Dr. Ridpath was a Canadian. In his lecture recordings, one can hear him become choked up when he speaks of “those host of worthies” of the American Founding. He recognized in these men, as they did for the first time in human history, the universal, equal, natural rights of all men as a basis to build a new society.
Stop and let that sink in. Never in the history of mankind did a group of men gather to discuss, argue, debate, and take action on an idea that had never been done. I marvel at the concept of recognizing individual rights. Throughout history, men have been ruled by other men through force by a king, tribal chief, potentates, and despots. The American experiment was different.
The former Prime Minister of England, Margaret Thacher was quoted, “Europe was created by history. America was created by philosophy.” This philosophy of recognizing individual rights was a radical idea that revolutionized America as an exceptional nation. We were founded on the morality of protecting individual rights whether they be intellectual or physical property rights.
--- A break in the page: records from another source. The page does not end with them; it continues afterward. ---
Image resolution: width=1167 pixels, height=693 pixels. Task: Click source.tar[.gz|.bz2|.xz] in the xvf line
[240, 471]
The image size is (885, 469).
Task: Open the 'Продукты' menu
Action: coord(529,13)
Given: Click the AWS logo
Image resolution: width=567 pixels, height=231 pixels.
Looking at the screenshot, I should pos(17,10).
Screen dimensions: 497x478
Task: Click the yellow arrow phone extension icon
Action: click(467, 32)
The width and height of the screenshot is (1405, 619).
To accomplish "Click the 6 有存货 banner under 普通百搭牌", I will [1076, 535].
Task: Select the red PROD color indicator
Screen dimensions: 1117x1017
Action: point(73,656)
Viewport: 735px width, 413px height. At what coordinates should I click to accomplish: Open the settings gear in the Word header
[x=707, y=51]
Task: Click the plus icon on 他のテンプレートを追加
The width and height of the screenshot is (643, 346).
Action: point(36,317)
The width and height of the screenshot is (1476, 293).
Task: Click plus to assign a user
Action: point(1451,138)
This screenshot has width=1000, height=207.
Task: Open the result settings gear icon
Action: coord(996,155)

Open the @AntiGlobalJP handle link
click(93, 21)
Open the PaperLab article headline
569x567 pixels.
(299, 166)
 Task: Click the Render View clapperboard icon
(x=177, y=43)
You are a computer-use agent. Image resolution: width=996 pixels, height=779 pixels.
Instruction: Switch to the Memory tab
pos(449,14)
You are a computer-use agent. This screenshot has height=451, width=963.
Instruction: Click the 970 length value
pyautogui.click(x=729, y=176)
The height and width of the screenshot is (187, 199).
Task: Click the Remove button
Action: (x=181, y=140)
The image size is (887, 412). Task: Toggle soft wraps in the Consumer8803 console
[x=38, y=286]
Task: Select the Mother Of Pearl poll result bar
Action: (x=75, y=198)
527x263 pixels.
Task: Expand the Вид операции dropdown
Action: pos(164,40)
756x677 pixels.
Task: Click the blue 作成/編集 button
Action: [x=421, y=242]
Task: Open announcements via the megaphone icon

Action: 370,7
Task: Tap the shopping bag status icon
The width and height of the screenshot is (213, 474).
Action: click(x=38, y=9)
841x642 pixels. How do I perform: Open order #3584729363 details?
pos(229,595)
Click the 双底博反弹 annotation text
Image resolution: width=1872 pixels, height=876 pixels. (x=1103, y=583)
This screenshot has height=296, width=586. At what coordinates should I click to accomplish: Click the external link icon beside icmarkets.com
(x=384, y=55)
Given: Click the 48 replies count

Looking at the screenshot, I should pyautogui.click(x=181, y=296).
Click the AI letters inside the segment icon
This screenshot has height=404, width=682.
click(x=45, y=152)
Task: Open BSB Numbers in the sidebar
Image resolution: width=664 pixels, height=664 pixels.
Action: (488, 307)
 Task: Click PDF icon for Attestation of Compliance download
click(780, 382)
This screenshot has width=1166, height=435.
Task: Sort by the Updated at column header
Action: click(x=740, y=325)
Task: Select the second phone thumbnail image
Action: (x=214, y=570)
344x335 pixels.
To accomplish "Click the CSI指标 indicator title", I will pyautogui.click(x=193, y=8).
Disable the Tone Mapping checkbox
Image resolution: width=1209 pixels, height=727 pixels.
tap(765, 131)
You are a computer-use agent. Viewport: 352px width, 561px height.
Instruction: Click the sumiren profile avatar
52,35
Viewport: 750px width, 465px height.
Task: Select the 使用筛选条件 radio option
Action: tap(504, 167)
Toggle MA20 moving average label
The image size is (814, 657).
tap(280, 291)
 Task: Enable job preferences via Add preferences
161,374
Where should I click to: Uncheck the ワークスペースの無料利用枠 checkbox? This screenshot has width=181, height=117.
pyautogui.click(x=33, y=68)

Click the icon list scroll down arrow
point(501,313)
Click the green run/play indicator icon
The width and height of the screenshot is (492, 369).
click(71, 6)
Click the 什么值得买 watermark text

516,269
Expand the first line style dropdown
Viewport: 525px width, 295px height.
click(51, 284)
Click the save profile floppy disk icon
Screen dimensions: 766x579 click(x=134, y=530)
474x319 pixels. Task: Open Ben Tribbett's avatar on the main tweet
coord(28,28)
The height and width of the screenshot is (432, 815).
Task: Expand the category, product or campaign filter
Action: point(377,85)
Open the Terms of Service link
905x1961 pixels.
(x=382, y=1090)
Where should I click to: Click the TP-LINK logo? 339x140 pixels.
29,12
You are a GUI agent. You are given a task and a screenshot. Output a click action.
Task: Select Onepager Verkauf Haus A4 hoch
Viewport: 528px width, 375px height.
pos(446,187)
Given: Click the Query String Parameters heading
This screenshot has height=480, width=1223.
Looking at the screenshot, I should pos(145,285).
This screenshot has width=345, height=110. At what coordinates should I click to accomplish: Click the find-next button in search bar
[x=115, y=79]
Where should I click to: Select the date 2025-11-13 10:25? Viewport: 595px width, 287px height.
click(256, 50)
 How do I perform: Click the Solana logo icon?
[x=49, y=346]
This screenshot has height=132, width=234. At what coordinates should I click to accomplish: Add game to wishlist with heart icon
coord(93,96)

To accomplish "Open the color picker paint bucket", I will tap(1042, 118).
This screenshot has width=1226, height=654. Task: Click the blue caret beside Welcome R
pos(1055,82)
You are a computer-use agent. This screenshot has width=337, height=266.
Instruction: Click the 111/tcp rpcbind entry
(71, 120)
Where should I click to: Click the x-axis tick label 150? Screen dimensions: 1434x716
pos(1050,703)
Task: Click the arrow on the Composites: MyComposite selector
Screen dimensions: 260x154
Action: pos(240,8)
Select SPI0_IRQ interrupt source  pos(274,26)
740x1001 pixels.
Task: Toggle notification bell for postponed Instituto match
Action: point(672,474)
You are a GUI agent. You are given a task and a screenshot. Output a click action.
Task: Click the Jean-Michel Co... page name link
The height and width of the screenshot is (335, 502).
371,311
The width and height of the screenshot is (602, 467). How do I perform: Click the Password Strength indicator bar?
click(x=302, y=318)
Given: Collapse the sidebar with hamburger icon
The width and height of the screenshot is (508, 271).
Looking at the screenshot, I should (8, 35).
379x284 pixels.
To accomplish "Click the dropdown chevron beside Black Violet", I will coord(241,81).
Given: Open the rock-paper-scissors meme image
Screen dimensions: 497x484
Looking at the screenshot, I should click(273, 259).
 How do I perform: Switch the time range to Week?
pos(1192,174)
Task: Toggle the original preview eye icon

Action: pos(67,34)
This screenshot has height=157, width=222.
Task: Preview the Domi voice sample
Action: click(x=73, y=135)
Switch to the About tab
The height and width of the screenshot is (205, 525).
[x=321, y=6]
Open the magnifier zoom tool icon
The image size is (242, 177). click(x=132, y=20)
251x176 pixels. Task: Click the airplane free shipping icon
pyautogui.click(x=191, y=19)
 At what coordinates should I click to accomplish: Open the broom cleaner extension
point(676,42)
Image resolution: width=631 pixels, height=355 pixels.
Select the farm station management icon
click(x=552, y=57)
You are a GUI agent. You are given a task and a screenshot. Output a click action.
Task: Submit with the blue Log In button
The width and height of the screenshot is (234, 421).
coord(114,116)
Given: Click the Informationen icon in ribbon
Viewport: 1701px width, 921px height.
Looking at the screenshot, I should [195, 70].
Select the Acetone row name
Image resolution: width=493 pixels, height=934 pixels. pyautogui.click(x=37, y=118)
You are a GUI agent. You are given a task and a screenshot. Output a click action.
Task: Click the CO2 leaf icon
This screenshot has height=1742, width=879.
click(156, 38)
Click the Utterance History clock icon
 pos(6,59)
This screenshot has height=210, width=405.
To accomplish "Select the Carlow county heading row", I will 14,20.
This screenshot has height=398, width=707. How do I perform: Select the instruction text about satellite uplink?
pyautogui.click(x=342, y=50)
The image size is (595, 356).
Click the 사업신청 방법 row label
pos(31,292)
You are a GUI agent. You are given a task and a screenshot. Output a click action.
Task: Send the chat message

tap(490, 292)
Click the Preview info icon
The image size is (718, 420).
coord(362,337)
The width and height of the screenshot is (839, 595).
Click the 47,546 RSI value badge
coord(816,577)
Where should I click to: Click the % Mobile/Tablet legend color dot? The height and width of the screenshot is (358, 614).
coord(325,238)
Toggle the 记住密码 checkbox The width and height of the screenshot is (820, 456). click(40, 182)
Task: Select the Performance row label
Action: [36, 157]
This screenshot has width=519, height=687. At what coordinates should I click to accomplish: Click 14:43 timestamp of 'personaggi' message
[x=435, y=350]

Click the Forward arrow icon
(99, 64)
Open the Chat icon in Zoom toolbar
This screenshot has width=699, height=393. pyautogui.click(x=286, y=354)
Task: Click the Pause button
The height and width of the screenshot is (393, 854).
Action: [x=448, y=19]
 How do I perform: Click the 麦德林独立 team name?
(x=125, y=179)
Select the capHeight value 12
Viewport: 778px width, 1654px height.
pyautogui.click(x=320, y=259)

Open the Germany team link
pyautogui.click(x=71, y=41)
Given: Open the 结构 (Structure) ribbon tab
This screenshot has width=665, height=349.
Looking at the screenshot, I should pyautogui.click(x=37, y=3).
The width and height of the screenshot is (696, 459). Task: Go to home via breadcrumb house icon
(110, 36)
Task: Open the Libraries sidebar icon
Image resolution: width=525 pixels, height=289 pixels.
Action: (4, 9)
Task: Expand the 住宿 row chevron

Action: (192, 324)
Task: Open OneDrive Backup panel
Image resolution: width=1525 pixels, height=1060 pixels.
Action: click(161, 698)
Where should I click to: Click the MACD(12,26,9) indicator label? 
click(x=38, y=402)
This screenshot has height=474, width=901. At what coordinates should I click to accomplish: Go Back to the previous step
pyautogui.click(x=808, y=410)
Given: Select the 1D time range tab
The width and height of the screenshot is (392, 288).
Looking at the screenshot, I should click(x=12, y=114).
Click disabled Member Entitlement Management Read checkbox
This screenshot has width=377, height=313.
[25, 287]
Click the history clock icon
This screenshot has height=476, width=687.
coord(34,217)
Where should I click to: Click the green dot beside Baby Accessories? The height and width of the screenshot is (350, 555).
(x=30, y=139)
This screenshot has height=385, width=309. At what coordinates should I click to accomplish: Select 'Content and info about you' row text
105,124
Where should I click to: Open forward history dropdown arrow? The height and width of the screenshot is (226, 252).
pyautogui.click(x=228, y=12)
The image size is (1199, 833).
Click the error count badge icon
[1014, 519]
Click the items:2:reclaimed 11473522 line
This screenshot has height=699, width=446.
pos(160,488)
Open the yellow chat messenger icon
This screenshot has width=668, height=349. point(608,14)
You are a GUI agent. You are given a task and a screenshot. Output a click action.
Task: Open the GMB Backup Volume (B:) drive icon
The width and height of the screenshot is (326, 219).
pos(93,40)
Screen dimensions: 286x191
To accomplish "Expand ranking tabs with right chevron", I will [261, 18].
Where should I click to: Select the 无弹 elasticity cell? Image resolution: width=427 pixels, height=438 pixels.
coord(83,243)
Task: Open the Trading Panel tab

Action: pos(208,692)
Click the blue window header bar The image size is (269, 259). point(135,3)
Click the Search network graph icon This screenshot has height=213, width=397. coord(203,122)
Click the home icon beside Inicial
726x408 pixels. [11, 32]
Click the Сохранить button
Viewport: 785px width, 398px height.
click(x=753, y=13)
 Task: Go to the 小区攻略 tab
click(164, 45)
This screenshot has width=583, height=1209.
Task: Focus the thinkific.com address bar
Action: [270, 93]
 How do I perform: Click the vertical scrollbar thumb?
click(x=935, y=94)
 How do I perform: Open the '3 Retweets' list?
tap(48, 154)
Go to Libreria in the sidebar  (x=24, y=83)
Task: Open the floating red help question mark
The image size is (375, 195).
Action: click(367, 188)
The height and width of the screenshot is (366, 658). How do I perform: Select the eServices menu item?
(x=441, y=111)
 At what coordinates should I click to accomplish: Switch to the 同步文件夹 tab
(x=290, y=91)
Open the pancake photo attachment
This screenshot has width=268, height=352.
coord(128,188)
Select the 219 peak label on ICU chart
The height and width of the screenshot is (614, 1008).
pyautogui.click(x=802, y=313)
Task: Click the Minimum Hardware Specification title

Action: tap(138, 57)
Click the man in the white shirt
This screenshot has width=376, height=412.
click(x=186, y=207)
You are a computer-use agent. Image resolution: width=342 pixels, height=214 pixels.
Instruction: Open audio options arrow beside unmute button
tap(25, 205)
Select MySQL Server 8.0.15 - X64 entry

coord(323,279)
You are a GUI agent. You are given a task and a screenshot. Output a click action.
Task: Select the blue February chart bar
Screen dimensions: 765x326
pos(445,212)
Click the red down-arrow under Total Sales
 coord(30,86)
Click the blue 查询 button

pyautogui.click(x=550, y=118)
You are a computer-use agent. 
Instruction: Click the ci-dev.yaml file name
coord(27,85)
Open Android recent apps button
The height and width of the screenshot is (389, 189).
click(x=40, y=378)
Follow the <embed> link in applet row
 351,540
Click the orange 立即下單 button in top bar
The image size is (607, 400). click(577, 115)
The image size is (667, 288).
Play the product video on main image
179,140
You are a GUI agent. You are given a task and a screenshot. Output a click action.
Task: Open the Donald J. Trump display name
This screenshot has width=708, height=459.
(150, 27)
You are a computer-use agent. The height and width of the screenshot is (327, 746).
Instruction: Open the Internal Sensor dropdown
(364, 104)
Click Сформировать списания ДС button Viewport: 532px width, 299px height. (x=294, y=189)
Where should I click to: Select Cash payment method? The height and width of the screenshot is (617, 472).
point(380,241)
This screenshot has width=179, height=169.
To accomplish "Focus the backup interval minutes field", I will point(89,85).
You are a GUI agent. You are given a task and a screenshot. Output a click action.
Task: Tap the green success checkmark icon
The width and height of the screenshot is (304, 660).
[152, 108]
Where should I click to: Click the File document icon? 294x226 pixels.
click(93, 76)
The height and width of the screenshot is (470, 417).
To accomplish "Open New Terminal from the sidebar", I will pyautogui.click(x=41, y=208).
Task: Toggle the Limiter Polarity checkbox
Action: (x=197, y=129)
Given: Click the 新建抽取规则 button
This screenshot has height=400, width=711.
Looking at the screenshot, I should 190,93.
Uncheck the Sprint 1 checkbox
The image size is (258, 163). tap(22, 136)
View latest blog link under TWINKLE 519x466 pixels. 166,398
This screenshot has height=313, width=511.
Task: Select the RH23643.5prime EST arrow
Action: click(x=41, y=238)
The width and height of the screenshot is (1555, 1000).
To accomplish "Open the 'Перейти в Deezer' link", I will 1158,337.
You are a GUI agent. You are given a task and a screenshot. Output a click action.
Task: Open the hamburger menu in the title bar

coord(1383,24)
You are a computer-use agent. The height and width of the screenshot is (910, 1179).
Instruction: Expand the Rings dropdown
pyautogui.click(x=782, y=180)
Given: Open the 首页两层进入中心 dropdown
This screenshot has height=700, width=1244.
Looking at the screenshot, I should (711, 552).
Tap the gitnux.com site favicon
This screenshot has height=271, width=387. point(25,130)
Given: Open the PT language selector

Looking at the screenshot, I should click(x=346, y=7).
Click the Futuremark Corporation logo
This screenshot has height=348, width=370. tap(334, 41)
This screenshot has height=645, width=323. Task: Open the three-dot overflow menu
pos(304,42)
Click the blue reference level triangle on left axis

I am often amazed at my friends born in other countries, yet as Americans by choice, recognize the difference from their birth countries. Whether from China, Cuba, Mexico, or Sweden they came to this country and became Americans for the one thing they were seeking, freedom. Freedom to succeed or fail. Freedom to practice a religion or not. Freedom to print, read, and say what they want. Freedom to assemble and petition their representatives. And freedom to protect themselves with the one caveat of not harming others. They knew once in this country their individual rights would be protected.
The other tradition I do on Independence Day is recite my favorite poem from one of my favorite musicians, Charlie Daniels. His simple melodic words in his song, “My Beautiful America” remind me of the beauty of this land and the people who inhabit our shores. The lyrics at the end of this song are thus;
“This then is America! The land God blesses with everything. And no Eiffel Tower; no Taj Mahal. No Alps; No Andes. No native hut; nor Royal Palace can rival her awesome beauty. Her diverse population, her monolithic majesty. America the Free! America the mighty! America the beautiful.”
As this Independence Day approaches, I am grateful to live in the greatest country, at the greatest time. Despite all the problems and turmoil in our nation, I am optimistic and hopeful because of the American people and that uniquely American idea of Individual Rights. Remember this gift on this Independence Day.